Maite Carpio Bulgari, consigliera d’amministrazione del Luce, ha portato una interessante testimonianza dal mondo del mecenatismo, a cui appartiene con convinzione. “Al primo Forum internazionale della filantropia che si è tenuto in Vaticano abbiamo analizzato i risultati di una ricerca dell’Eurisko che ha intervistato i grandi donatori di tutto il mondo. Mentre all’estero le motivazioni per donare erano la responsabilità di ridare alla società quello che avevano ricevuto e il riconoscimento che sarebbe venuto dalla società al mecenate, in Italia c’era diffidenza a farsi riconoscere, si preferiva restare nell’ombra: se lo faccio penseranno che ho qualcosa da nascondere o che non voglio pagare le tasse”. E questo nonostante il mecenatismo sia nato proprio nel nostro paese. “Ora – prosegue Maite Bulgari – dopo il decreto di Dario Franceschini il ruolo è più riconosciuto, ma resta ancora molto da fare. Senza le risorse economiche dei privati non c’è cultura e pensarla in termini di fondi pubblici è irragionevole. Ma i fondi possono venire anche dal crowdfunding, attraverso il mecenatismo della moltitudine. Si arriva a cifre enormi per la produzione dal basso, basta che ci sia una forte motivazione e un senso di comunità”.
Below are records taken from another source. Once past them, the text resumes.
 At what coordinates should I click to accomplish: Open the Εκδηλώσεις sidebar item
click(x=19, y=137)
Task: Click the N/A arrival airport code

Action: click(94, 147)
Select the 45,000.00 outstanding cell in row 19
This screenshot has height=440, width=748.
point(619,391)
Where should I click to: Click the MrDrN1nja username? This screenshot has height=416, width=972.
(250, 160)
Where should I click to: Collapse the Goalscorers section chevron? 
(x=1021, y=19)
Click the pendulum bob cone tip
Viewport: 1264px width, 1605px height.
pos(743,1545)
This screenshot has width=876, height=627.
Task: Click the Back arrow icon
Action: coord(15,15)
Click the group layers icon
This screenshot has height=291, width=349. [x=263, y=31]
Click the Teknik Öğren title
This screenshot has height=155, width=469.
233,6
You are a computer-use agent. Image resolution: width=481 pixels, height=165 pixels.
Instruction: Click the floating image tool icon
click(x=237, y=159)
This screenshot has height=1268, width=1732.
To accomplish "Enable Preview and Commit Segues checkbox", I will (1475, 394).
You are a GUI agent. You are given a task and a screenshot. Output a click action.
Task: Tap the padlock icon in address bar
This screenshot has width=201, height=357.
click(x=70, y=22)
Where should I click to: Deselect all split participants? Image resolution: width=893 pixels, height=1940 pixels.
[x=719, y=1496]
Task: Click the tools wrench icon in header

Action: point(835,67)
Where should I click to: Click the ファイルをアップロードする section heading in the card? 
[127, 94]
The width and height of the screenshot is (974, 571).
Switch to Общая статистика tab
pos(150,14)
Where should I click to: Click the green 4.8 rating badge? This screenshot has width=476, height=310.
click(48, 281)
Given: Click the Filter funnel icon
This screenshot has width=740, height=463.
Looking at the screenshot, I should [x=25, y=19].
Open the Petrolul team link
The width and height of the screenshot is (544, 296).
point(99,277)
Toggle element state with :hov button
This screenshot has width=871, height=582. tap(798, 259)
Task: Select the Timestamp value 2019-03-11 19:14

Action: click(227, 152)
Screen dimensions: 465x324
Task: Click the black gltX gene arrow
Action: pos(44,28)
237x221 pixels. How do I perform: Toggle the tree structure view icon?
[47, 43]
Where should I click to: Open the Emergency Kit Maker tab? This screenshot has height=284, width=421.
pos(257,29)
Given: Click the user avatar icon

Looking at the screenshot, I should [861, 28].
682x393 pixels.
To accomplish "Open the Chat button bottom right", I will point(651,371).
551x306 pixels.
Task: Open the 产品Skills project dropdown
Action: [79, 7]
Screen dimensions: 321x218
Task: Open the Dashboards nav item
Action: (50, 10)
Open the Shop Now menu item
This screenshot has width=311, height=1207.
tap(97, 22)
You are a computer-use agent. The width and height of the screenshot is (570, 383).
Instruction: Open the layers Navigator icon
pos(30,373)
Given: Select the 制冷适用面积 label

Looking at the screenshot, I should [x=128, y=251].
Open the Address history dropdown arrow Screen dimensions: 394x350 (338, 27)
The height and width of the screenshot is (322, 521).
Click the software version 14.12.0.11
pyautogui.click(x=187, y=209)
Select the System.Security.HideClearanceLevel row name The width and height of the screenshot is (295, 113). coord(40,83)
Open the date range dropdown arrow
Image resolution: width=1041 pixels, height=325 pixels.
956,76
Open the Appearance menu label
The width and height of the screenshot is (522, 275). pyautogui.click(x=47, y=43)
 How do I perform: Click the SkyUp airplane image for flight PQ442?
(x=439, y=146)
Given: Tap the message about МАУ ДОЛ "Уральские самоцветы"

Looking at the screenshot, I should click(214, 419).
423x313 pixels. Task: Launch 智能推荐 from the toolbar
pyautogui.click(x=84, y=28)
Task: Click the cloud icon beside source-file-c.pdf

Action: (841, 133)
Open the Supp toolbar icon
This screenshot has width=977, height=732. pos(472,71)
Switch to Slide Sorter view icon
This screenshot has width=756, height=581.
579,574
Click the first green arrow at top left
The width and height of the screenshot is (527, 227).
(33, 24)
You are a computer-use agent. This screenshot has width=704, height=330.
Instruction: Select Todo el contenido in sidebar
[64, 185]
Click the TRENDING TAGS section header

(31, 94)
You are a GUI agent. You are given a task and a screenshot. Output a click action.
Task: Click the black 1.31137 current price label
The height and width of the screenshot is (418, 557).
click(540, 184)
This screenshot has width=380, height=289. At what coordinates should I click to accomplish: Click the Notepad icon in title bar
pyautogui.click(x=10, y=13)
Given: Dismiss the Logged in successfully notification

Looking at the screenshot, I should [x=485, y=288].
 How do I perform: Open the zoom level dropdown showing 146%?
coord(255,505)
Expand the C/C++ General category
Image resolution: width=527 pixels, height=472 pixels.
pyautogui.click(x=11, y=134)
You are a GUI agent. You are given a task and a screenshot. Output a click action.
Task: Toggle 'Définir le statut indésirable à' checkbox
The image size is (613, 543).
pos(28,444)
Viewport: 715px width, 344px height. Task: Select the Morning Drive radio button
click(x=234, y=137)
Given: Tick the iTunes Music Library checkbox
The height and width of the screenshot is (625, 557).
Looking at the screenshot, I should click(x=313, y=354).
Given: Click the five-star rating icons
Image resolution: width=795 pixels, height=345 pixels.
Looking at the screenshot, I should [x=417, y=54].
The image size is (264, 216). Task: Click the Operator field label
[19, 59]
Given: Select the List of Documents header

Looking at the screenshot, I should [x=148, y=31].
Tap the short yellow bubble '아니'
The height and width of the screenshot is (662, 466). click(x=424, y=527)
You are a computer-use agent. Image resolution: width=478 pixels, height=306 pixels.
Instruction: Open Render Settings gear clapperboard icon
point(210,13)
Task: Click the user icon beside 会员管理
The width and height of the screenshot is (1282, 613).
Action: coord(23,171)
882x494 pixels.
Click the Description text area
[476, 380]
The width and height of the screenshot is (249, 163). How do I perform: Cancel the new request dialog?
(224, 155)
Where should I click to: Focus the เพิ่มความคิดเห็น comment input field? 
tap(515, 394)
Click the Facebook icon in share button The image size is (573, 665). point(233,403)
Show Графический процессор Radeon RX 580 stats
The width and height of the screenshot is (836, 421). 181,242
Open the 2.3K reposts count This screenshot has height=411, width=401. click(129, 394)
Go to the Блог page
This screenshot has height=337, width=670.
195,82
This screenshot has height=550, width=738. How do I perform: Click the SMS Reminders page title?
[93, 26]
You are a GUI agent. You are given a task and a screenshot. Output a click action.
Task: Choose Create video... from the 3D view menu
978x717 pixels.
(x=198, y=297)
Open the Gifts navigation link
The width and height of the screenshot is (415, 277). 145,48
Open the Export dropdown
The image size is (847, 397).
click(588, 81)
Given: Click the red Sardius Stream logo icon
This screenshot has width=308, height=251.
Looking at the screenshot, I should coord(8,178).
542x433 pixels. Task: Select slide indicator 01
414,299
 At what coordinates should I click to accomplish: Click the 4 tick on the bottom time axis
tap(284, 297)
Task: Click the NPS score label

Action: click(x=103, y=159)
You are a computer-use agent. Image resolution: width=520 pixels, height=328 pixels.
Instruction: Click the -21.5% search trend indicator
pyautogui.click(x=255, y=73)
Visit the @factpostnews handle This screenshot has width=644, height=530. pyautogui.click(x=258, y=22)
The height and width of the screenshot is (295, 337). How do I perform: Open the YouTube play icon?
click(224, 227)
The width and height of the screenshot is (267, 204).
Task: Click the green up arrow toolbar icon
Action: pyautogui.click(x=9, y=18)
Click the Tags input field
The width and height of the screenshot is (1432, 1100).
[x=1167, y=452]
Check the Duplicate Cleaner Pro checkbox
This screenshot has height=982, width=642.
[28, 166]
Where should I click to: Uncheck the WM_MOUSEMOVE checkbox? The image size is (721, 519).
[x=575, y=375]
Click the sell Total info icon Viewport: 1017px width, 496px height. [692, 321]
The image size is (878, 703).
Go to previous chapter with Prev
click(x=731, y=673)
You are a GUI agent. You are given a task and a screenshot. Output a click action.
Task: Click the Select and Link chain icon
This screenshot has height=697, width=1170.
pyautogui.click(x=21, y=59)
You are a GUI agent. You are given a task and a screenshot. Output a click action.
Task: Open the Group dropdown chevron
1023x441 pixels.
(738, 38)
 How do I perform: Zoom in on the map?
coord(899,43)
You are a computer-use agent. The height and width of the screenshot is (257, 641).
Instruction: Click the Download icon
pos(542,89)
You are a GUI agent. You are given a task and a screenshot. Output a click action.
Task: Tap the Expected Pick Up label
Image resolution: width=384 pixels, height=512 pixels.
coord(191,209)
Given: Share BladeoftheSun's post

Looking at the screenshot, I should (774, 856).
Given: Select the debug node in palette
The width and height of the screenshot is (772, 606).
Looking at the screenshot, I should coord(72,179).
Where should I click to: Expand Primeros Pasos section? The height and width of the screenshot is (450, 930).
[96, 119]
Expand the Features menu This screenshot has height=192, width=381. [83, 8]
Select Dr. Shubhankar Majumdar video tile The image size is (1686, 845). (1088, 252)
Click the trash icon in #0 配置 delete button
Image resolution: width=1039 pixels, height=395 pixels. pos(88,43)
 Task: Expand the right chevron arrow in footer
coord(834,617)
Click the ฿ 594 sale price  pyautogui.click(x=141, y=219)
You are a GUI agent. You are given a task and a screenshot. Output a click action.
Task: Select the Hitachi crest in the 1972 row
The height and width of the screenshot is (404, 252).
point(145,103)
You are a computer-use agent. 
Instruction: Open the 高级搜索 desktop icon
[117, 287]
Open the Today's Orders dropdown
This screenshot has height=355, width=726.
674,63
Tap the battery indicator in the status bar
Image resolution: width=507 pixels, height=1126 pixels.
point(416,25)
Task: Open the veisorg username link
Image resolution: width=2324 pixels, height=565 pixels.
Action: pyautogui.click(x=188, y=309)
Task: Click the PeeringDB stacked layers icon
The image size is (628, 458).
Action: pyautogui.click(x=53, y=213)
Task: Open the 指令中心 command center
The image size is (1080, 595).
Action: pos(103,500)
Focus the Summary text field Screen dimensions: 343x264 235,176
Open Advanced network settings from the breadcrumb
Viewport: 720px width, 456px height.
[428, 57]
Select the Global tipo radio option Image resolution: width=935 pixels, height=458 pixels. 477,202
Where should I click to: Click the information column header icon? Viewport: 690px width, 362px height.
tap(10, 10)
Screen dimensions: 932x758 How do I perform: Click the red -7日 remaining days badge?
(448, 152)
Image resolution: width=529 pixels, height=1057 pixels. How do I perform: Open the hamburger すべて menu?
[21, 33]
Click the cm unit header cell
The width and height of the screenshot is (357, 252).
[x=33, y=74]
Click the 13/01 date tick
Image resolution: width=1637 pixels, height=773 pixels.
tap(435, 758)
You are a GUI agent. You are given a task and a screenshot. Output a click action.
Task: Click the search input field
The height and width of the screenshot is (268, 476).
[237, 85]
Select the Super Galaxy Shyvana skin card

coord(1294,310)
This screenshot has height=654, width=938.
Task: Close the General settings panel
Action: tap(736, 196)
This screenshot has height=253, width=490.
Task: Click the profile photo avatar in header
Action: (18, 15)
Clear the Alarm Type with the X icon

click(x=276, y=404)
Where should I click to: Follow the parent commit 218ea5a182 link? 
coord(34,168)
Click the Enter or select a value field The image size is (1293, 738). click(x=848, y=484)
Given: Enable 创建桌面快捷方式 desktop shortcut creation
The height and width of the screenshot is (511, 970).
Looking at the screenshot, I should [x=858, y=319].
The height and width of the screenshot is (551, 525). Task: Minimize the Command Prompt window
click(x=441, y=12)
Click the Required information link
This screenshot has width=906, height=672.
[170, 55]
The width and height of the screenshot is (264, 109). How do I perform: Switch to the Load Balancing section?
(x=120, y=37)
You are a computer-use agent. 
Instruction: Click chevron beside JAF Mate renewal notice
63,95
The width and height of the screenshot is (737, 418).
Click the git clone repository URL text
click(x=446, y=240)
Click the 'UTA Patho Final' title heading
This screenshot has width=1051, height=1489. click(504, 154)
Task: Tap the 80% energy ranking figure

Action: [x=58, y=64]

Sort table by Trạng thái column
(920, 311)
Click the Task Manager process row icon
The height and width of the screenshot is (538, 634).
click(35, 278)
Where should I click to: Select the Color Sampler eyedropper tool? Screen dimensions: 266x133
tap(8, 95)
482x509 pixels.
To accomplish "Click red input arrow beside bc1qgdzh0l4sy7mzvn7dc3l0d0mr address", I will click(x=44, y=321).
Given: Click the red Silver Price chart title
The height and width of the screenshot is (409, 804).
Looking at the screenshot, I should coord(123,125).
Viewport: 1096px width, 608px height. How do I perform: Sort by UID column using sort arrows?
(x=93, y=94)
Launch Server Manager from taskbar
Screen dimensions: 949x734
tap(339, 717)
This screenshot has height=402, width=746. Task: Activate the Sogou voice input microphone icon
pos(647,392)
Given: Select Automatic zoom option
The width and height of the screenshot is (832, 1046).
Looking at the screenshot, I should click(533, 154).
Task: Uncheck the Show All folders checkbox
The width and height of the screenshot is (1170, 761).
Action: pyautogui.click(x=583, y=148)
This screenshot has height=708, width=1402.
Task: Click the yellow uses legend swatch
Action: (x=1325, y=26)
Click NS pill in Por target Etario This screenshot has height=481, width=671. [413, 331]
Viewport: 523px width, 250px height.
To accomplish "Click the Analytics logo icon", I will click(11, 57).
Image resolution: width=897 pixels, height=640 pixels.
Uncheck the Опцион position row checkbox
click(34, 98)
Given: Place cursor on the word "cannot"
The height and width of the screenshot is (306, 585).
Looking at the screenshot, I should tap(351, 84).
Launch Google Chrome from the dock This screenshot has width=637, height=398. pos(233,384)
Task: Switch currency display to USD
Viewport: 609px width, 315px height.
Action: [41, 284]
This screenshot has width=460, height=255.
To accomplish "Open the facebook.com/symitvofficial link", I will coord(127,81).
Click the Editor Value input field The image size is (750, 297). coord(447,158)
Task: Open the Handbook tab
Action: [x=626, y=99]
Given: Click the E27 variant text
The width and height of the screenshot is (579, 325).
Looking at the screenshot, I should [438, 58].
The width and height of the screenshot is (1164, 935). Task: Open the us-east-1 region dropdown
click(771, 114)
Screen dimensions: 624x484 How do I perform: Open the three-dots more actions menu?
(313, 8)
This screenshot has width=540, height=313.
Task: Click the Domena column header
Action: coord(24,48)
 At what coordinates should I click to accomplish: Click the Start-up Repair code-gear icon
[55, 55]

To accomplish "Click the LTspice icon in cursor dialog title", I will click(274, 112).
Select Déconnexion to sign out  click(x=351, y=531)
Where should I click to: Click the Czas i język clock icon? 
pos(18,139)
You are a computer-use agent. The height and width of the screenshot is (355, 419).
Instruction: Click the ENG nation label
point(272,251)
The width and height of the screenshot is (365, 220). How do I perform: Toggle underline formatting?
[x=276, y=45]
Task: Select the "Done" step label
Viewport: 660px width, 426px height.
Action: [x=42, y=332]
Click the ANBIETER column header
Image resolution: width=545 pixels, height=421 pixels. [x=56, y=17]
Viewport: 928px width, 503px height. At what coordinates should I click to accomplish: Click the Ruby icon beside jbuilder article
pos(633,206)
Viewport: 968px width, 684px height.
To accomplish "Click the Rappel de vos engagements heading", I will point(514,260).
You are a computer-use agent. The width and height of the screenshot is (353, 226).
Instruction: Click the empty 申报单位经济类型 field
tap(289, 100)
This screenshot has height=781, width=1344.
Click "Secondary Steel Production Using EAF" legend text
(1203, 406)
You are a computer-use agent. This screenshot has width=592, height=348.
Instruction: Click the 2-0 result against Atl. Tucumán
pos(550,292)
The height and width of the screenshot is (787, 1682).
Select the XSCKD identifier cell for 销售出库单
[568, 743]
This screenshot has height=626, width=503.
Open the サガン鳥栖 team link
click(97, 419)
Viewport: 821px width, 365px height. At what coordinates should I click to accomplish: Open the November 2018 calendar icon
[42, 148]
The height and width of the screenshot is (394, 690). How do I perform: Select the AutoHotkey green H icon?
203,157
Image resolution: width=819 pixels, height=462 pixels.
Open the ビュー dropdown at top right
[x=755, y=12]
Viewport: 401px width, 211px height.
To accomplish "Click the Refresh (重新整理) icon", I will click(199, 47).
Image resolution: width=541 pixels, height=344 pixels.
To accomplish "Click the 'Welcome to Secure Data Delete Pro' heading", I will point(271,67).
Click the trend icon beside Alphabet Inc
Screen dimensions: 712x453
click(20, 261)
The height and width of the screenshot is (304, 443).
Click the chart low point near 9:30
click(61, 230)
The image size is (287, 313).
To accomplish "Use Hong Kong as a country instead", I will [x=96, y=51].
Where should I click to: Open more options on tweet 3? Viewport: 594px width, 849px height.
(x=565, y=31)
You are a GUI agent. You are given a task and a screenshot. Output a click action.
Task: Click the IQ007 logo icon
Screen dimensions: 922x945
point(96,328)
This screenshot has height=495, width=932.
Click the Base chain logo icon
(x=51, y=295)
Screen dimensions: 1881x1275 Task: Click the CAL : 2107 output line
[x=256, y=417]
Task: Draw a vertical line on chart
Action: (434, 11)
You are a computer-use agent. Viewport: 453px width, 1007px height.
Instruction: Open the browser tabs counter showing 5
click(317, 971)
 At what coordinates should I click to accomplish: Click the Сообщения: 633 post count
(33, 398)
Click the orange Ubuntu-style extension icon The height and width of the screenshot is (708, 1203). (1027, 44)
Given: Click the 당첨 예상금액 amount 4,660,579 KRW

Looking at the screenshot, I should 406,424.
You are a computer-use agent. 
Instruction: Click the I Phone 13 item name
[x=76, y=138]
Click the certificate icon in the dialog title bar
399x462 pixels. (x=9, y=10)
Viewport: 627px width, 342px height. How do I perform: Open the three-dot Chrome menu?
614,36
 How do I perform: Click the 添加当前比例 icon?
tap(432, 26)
Per il sociologo Alberto Abruzzese “il modello di industria culturale nel cinema è e resta Hollywood. Negli anni ’60/70 si erano create in Italia le premesse per la nascita di un’industria in cui sul capitale del neorealismo si innestava la commedia all’italiana, ma non si è concretizzata. Ora dobbiamo fare un salto di paradigma. Dalla riproducibilità tecnica attraverso i linguaggi digitali e le reti stiamo entrando in una dimensione diversa. Bisogna riuscire a pensare al denaro e alla tecnica senza diffidenza, e poi un’industria culturale non dovrebbe avere una nazionalità. Anche il critico Emiliano Morreale, conservatore della Cineteca Nazionale, fa iniziare il discorso della mancata nascita dell’industria culturale dal neorealismo, quasi un peccato originale. “Quei film non li andava a vedere nessuno, ma portarono l’immagine dell’Italia all’estero. I consumi culturali attuali sono differenziati, i generi non esistono più, i divi non esistono più, Clooney è famoso ma non porta la gente al cinema. Si può parlare di tanti pubblici d’èlite, non di cultura popolare. Il giovane favoloso è un film popolare? Non lo definiremmo tale, eppure sta facendo 6 milioni e mezzo di incasso. L’assistenzialismo ha bruciato mille miliardi e ha viziato un sistema e un immaginario. Lo scontiamo ancora adesso. E poi in Italia nessuno legge, ma tutti scrivono, nessuno va al cinema ma tutti vogliono far i filmaker. Allora mi chiedo, provocatoriamente, servono davvero i consumi culturali? Davvero diventiamo migliori se guardiamo più film o leggiamo più libri? La cura dimagrante evocata dalla copertina di 8 ½ forse dovrebbe rivolgersi anche al mondo dei consumi”. Infine Domenico Sturabotti direttore di Symbola, Fondazione per le qualità italiane, nata nel 2005 con l’obiettivo di promuovere un nuovo modello di sviluppo orientato alla qualità, interviene per suggerire la necessità di un rinnovamento della cultura in termini anche di vendibilità prendendo esempio dalla manifattura, “occorre pensare prodotti nuovi per un mercato qualitativo e ragionare con una logica industriale, cosa che in Italia raramente si fa”.